• Exercise task 1:
Answer these questions using the polynomial regression notes:
(a) What does \(\beta_1\) represent in the quadratic population model?
(b) What is the estimated coefficient on Income² in the example output?
(c) What t value is reported as the basis for rejecting the linear model?
• Exercise task 2: Set down the stretch of the polynomial regression notes from "1.1 Why Nonlinear?" through "middle → curvature.", word for word.
• Exercise task 3: Resume the polynomial regression notes after their final line and write what comes next.

Session Overview


Session 1: Polynomial Regression

1.1 Why Nonlinear? The Test Score – Income Relationship

  • Look at the scatterplot of TestScore vs. Income.
  • A straight line under‑predicts at very low and very high incomes, over‑predicts in the middle → curvature.
  • The effect of a $1,000 increase in income is larger for poor districts than for rich districts.

1.2 Quadratic Regression Model

Population model:

\[ \text{TestScore}_i = \beta_1 + \beta_2 \text{Income}_i + \beta_3 \text{Income}_i^2 + \varepsilon_i \]

Here \(\beta_1\) is the intercept, \(\beta_2\) the coefficient on Income, \(\beta_3\) the coefficient on Income², and \(\varepsilon_i\) is the error term.

The Slope Depends on Income

The marginal effect of a change in Income on the expected TestScore is given by the derivative of the regression function with respect to Income:

\[ \frac{\partial E(\text{TestScore} \mid \text{Income})}{\partial \text{Income}} = \beta_2 + 2\beta_3 \text{Income} \]

Explanation:

  • For a linear model (\(\beta_3 = 0\)), the slope is constant (\(\beta_2\)).
  • For a quadratic model, the slope changes linearly with Income.
  • If \(\beta_3\) is negative, the slope decreases as Income increases (diminishing returns).
  • For example, at Income = 10 (thousand dollars), the slope is \(\beta_2 + 20\beta_3\). At Income = 40, the slope is \(\beta_2 + 80\beta_3\). Since \(\beta_3\) is negative, the slope is smaller at higher incomes.

Estimation (OLS in GRETL)

Create Income_sq = Income^2. Then regress TestScore on Income and Income_sq.

Example output (Stock & Watson, Equation 8.2):

Coefficient Estimate Std. Error t‑ratio p‑value
\(\hat{\beta}_1\) (const) 607.3 3.05 199.4 <0.0001
\(\hat{\beta}_2\) (Income) 3.85 0.30 12.7 <0.0001
\(\hat{\beta}_3\) (Income²) -0.0423 0.0062 -6.76 <0.0001

Testing for nonlinearity

  • \(H_0: \beta_3 = 0\) (linear) vs. \(H_1: \beta_3 \neq 0\) (quadratic).
  • t = -6.76 → reject \(H_0\) → quadratic model is better than linear.

Entries for locating words and elements
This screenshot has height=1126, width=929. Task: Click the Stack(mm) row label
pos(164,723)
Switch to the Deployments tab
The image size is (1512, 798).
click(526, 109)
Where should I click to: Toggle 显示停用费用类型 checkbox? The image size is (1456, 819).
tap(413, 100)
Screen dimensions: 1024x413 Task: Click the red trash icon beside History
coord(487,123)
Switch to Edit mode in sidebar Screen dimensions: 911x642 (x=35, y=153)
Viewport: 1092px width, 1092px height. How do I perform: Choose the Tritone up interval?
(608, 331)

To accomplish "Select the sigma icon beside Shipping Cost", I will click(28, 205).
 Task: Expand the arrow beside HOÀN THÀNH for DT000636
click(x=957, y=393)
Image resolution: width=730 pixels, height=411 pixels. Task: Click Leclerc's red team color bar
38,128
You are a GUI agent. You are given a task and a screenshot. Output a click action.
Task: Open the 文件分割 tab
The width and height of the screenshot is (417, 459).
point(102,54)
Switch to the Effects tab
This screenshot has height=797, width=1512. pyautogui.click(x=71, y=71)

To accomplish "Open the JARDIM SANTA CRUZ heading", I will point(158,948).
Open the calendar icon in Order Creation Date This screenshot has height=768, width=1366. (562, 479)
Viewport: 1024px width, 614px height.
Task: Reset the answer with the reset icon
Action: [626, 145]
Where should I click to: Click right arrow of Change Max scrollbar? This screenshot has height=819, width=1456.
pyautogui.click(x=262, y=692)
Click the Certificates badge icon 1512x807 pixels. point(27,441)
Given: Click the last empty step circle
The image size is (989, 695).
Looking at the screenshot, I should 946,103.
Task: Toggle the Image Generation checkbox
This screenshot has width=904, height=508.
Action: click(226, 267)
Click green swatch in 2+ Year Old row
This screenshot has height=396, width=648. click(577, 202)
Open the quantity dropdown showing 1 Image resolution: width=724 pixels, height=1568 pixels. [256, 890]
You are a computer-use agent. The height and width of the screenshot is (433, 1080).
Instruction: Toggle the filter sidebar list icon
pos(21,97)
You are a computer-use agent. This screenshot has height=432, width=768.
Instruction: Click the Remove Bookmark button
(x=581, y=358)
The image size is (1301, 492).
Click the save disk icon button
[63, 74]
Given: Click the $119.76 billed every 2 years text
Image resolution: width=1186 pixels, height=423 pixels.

• Response 1:
(a) The intercept.
(b) -0.0423.
(c) t = -6.76.

• Response 2:
1.1 Why Nonlinear? The Test Score – Income Relationship

  • Look at the scatterplot of TestScore vs. Income.
  • A straight line under‑predicts at very low and very high incomes, over‑predicts in the middle → curvature.

• Response 3:
1.3 Cubic Regression

The cubic model adds Income³:

\[ \text{TestScore}_i = \beta_1 + \beta_2 \text{Income}_i + \beta_3 \text{Income}_i^2 + \beta_4 \text{Income}_i^3 + \varepsilon_i \]

Coefficient Estimate Std. Error t‑ratio p‑value
const 600.1 5.8 102.9 <0.0001
Income 5.02 0.86 5.84 <0.0001
Income² -0.096 0.037 -2.56 0.0107
Income³ 0.00069 0.00047 1.45 0.1471
  • The t‑statistic on the cubic term is 1.45. This is statistically insignificant at the 5% level, so we fail to reject the null that the cubic term is zero.

Why include cubic if improvement is small?

  • To be thorough and test whether a more complex shape is needed.
  • To show that sometimes higher‑order terms are significant but not economically meaningful.
  • In practice, we often stop at quadratic unless theory or data strongly support cubic.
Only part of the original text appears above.